## Task brief:
Output, unchanged, the lines that begin with the one containing "Click the blue #Hmegaliximaira hashtag" and end with the one containing "Click the PE", including both of those lines.

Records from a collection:

....

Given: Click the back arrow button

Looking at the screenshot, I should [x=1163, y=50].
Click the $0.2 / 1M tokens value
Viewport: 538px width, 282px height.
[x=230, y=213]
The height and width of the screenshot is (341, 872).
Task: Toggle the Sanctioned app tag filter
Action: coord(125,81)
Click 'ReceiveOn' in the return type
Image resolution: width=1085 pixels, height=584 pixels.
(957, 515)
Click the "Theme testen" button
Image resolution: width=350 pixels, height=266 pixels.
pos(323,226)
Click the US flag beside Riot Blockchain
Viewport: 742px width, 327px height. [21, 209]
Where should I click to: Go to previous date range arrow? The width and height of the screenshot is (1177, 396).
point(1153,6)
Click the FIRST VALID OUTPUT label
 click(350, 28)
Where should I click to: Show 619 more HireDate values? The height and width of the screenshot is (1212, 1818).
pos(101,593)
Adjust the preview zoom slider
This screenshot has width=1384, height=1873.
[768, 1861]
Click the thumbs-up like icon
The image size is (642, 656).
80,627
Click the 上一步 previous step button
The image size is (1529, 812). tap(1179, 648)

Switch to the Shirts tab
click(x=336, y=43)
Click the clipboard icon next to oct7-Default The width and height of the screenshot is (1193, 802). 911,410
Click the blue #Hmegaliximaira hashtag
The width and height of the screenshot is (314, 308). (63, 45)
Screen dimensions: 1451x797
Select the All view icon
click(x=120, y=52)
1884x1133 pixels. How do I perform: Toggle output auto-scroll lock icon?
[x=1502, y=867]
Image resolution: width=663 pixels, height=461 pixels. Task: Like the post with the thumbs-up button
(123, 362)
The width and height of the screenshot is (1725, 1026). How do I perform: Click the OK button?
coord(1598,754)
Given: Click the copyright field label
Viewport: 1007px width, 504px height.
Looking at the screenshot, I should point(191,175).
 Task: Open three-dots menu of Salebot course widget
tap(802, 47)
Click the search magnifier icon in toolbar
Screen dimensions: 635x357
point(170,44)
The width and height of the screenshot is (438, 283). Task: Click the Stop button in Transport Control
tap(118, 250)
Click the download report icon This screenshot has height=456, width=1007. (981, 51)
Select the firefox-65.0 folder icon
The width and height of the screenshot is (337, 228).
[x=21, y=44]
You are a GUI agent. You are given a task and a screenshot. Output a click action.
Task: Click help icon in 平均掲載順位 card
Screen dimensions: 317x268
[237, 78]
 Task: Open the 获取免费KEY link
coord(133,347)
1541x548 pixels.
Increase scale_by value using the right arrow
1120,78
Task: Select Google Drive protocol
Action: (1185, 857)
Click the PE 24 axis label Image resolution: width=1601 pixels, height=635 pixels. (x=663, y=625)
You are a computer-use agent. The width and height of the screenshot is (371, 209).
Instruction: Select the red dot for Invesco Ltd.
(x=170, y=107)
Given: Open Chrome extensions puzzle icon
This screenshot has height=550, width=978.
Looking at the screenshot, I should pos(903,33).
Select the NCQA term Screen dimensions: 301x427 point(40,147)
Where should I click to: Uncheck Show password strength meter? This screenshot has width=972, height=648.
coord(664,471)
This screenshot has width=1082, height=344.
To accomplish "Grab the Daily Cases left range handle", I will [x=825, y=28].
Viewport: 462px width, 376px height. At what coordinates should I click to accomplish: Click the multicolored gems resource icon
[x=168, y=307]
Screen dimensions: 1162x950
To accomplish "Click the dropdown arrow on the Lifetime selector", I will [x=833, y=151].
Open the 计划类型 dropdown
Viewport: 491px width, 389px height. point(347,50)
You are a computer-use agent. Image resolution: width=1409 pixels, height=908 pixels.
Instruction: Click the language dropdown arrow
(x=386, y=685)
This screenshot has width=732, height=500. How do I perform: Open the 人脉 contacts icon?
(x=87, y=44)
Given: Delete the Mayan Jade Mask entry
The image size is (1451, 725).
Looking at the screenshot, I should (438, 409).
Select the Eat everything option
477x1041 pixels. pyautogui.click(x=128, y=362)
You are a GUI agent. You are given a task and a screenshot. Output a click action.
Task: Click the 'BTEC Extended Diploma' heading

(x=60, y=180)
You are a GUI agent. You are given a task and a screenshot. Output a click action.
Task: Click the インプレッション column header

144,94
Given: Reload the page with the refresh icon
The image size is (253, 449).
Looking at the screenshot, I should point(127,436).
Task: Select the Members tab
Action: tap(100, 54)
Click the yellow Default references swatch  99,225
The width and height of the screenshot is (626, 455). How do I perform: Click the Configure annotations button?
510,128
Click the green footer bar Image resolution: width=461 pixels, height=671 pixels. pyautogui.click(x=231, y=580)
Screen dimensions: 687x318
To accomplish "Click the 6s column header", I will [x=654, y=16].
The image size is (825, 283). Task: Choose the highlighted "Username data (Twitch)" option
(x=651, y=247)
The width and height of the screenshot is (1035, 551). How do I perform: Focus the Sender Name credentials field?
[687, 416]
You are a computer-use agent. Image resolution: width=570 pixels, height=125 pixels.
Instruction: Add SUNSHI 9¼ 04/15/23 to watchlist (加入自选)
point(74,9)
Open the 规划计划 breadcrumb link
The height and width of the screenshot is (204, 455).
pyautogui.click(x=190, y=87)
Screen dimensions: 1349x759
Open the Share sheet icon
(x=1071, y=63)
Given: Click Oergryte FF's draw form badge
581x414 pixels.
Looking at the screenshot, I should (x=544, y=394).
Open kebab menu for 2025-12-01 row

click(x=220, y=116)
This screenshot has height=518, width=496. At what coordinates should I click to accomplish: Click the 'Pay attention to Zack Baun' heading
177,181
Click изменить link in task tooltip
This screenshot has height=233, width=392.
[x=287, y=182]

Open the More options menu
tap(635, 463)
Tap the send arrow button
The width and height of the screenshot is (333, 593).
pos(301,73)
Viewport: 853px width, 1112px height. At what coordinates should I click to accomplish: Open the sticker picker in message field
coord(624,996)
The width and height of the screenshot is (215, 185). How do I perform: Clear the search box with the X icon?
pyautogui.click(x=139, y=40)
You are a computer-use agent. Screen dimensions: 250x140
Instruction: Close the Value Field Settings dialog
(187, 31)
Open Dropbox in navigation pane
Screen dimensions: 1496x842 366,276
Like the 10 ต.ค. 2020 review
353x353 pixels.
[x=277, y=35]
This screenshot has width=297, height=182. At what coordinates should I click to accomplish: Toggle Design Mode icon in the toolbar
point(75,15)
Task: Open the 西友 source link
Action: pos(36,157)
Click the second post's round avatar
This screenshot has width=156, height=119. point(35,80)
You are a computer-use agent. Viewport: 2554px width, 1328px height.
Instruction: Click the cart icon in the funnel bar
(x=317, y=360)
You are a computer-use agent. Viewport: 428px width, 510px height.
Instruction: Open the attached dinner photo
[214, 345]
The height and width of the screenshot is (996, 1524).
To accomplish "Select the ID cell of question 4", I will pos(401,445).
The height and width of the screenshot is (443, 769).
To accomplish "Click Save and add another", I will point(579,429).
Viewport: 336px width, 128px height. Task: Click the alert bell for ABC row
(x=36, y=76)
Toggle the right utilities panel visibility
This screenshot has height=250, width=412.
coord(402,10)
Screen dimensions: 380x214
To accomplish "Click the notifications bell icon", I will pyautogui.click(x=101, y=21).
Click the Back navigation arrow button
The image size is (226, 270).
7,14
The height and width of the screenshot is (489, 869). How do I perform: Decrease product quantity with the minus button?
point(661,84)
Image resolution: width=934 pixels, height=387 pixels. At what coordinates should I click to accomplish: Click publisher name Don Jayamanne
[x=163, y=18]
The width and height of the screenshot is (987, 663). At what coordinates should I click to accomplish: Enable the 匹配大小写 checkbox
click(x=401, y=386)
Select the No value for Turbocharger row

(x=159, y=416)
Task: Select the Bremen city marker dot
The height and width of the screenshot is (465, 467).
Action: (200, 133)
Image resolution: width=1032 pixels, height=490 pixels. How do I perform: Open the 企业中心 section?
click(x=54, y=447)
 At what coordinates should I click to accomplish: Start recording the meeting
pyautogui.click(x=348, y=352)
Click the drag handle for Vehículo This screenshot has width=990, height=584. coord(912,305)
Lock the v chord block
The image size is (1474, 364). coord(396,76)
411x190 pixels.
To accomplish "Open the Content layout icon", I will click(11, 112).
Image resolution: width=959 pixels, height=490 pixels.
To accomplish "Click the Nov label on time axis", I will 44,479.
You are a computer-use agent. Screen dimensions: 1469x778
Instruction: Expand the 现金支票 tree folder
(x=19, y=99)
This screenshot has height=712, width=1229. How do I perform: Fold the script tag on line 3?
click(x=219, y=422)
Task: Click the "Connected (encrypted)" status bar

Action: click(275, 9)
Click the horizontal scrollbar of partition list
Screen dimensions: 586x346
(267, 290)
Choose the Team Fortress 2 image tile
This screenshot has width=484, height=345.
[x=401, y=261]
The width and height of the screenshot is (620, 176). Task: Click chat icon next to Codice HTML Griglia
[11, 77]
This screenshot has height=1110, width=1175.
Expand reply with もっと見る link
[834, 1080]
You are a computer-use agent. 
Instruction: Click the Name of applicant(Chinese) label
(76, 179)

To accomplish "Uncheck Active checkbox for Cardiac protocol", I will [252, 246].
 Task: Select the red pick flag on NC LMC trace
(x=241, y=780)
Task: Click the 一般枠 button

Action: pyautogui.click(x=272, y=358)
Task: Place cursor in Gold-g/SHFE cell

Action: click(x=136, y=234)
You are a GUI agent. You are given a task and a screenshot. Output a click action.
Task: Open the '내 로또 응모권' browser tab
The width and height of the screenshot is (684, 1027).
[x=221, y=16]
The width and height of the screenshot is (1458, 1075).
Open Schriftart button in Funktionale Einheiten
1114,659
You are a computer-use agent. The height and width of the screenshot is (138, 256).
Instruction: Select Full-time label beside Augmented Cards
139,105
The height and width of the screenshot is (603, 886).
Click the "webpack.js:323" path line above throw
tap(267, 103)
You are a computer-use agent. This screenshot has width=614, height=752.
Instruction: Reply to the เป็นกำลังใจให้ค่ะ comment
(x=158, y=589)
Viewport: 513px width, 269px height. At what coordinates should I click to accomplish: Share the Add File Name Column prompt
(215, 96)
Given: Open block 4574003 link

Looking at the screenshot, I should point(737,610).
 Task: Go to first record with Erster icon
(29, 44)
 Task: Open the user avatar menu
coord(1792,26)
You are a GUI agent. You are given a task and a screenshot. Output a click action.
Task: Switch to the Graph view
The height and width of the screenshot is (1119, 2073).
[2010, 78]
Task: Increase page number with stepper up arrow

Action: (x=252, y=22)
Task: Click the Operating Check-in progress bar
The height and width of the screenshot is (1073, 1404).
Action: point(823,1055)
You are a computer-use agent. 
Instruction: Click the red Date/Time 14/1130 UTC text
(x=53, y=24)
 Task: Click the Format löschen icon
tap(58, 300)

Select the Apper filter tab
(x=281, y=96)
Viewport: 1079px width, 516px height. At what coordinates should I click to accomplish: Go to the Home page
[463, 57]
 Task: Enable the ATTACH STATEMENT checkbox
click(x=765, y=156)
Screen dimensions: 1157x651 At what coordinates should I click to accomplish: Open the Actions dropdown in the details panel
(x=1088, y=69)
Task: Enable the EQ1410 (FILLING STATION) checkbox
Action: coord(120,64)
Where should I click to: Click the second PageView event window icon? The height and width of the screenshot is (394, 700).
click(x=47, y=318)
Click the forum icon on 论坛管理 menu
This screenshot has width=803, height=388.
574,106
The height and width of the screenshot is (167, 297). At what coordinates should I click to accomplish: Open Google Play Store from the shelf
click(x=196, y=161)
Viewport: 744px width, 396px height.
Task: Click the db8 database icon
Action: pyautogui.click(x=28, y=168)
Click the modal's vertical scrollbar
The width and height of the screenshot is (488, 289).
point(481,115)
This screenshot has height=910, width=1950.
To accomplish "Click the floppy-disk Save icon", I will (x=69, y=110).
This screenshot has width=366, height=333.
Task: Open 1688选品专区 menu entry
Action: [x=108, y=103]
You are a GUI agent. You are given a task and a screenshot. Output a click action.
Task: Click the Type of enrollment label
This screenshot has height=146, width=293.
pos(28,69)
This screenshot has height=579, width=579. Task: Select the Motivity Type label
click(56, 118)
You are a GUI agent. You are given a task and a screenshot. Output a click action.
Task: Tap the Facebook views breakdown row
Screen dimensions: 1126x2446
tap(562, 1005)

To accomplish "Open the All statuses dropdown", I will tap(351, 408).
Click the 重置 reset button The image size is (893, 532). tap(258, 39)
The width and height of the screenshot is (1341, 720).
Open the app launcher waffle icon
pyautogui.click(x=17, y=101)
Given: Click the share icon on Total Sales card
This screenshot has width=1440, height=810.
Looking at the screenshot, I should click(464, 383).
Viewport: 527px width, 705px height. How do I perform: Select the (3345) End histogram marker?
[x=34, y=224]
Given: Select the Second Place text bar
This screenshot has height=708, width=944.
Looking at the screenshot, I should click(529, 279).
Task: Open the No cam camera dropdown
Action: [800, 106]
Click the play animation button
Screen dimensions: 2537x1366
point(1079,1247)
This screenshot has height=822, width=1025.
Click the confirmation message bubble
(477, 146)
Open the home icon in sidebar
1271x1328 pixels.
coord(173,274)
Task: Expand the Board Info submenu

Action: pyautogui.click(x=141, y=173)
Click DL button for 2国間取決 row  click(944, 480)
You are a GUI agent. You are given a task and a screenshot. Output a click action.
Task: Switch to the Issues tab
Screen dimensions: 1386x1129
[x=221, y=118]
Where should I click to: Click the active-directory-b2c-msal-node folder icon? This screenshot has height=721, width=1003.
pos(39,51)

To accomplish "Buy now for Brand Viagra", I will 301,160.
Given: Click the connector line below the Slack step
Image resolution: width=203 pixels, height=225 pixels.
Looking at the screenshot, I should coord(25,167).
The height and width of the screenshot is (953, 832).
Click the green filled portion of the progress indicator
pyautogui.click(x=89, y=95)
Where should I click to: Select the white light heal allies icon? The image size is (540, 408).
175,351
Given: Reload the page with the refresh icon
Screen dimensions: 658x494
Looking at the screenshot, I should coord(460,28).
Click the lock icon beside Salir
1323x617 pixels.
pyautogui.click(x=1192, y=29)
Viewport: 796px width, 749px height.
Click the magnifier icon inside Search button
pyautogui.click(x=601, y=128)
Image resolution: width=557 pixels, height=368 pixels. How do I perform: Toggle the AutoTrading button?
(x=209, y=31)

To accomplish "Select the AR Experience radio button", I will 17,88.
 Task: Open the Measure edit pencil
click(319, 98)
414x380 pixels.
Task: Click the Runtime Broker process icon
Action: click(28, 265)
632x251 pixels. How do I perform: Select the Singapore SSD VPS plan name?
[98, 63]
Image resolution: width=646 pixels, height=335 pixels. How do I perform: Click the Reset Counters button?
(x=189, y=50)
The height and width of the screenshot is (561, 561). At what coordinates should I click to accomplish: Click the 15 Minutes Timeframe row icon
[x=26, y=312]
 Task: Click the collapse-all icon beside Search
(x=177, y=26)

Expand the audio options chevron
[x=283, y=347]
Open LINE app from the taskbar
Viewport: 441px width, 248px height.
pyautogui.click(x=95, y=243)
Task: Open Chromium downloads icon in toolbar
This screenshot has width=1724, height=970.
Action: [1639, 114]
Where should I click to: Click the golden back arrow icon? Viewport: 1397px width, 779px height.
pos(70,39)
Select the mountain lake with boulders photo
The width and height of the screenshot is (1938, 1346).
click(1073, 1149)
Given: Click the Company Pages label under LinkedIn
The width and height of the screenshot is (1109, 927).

....

## Result of this task:
Click the blue #Hmegaliximaira hashtag
The width and height of the screenshot is (314, 308). (63, 45)
Screen dimensions: 1451x797
Select the All view icon
click(x=120, y=52)
1884x1133 pixels. How do I perform: Toggle output auto-scroll lock icon?
[x=1502, y=867]
Image resolution: width=663 pixels, height=461 pixels. Task: Like the post with the thumbs-up button
(123, 362)
The width and height of the screenshot is (1725, 1026). How do I perform: Click the OK button?
coord(1598,754)
Given: Click the copyright field label
Viewport: 1007px width, 504px height.
Looking at the screenshot, I should point(191,175).
 Task: Open three-dots menu of Salebot course widget
tap(802, 47)
Click the search magnifier icon in toolbar
Screen dimensions: 635x357
point(170,44)
The width and height of the screenshot is (438, 283). Task: Click the Stop button in Transport Control
tap(118, 250)
Click the download report icon This screenshot has height=456, width=1007. (981, 51)
Select the firefox-65.0 folder icon
The width and height of the screenshot is (337, 228).
[x=21, y=44]
You are a GUI agent. You are given a task and a screenshot. Output a click action.
Task: Click help icon in 平均掲載順位 card
Screen dimensions: 317x268
[237, 78]
 Task: Open the 获取免费KEY link
coord(133,347)
1541x548 pixels.
Increase scale_by value using the right arrow
1120,78
Task: Select Google Drive protocol
Action: (1185, 857)
Click the PE 24 axis label Image resolution: width=1601 pixels, height=635 pixels. (x=663, y=625)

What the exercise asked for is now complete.